- **Questions**:
#1 In the Python lists guide, what is called the idiomatic way to reverse a list?
#2 Resume the Python lists guide after its last sentence and carry it on in the same style.

- **Selected extract**:
┄┄┄┄┄┄┄┄┄┄┄┄┄┄┄┄┄┄┄┄

Lists are the most-tested Python data structure. Here's what exams focus on — slicing syntax, mutating methods, and comprehensions.

Examifyr·2026·5 min read

Creating lists and accessing elements

Lists are ordered, mutable sequences. Indexing starts at 0. Negative indexes count from the end.

items = [10, 20, 30, 40, 50]

print(items[0])   # 10  (first)
print(items[-1])  # 50  (last)
print(items[-2])  # 40  (second from last)

Slicing — the syntax that trips everyone up

Slice syntax is `list[start:stop:step]`. The stop index is excluded. Omitting start defaults to 0; omitting stop defaults to the end of the list.

nums = [0, 1, 2, 3, 4, 5]

print(nums[1:4])    # [1, 2, 3]  — stop is excluded
print(nums[:3])     # [0, 1, 2]
print(nums[2:])     # [2, 3, 4, 5]
print(nums[::2])    # [0, 2, 4]  — every 2nd item
print(nums[::-1])   # [5, 4, 3, 2, 1, 0]  — reversed
Note: nums[::-1] is the idiomatic way to reverse a list. Memorise this — it appears in nearly every Python exam.

Key list methods

Know which methods modify the list in place and which return a new value.

lst = [3, 1, 4, 1, 5]

lst.append(9)       # adds to end — returns None
lst.extend([2, 6])  # adds multiple items — returns None
lst.insert(0, 0)    # insert at index — returns None
lst.pop()           # removes and returns last item
lst.pop(0)          # removes and returns item at index
lst.remove(1)       # removes first occurrence of value
lst.sort()          # sorts in place — returns None
new = sorted(lst)   # returns new sorted list
lst.reverse()       # reverses in place — returns None
Note: append(), sort(), and reverse() all return None. A common trap: `lst = lst.sort()` sets lst to None.

┄┄┄┄┄┄┄┄┄┄┄┄┄┄┄┄┄┄┄┄

- **Data extracts**:
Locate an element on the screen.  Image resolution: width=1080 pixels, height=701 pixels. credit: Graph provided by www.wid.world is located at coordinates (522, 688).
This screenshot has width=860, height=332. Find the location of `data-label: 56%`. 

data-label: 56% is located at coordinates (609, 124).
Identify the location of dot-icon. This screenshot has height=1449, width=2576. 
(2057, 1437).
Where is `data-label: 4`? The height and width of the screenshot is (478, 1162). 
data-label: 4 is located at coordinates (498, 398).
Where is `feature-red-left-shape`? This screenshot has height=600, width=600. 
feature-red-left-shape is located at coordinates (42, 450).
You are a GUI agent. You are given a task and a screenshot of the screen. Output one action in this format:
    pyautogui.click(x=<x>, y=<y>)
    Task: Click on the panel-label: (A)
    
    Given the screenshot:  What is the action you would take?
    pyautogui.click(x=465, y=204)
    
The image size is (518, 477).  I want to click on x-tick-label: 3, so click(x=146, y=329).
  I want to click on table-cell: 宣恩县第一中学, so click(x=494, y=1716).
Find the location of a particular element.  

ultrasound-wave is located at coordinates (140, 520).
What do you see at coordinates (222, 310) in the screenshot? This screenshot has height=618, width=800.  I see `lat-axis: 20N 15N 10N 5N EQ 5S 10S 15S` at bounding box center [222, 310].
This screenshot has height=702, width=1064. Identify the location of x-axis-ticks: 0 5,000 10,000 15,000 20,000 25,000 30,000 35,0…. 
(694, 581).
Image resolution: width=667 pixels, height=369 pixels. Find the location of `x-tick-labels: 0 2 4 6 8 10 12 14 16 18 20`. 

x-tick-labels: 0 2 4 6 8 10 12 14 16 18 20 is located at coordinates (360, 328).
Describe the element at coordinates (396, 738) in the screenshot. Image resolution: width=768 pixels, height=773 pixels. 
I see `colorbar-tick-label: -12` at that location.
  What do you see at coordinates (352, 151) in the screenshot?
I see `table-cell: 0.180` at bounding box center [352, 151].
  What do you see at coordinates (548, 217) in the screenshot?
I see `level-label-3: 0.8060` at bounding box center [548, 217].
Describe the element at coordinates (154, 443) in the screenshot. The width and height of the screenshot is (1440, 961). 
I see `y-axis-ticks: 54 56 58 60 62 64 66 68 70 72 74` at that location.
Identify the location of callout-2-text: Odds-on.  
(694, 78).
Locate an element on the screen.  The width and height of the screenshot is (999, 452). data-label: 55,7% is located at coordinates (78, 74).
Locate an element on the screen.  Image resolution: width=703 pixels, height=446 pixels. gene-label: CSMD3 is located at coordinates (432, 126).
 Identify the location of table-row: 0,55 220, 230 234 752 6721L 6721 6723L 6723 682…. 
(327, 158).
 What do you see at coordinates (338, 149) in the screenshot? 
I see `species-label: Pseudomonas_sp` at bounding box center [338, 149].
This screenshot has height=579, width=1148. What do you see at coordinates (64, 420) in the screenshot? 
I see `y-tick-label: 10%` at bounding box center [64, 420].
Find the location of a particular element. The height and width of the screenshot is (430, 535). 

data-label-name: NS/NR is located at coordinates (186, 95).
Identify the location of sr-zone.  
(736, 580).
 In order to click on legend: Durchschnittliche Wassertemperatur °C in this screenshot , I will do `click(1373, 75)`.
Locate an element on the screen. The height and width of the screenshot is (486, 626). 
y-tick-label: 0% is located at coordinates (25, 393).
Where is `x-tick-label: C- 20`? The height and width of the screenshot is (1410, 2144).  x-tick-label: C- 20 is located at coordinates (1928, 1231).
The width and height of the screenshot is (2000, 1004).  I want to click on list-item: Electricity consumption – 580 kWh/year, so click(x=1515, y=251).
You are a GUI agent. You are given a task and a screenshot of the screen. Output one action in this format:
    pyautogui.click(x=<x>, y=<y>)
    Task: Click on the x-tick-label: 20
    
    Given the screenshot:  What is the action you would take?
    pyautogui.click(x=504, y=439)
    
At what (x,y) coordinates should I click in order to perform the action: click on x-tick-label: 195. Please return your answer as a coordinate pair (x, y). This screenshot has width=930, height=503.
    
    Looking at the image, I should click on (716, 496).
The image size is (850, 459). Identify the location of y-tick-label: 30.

┄┄┄┄┄┄┄┄┄┄┄┄┄┄┄┄┄┄┄┄

- **Expected responses**:
#1 nums[::-1]

#2
List comprehensions

A list comprehension builds a new list in a single readable expression. It can include a filter condition.

# Basic
squares = [x**2 for x in range(5)]
# [0, 1, 4, 9, 16]

# With filter
evens = [x for x in range(10) if x % 2 == 0]
# [0, 2, 4, 6, 8]

# Nested
matrix = [[i * j for j in range(3)] for i in range(3)]
# [[0,0,0], [0,1,2], [0,2,4]]

Shallow vs deep copy

Assigning a list to a new variable doesn't copy it — both variables point to the same object.

a = [1, 2, 3]
b = a           # same object
b.append(4)
print(a)        # [1, 2, 3, 4]  — a was modified!

c = a.copy()    # shallow copy
c.append(5)
print(a)        # [1, 2, 3, 4]  — a unchanged
Note: For nested lists, use copy.deepcopy() to avoid shared references inside the list.

Exam tip

Slice notation is the single most-tested list topic. Practice `[start:stop:step]` until `nums[::-1]` and `nums[1:4]` are instinctive. Also memorise that sort() returns None.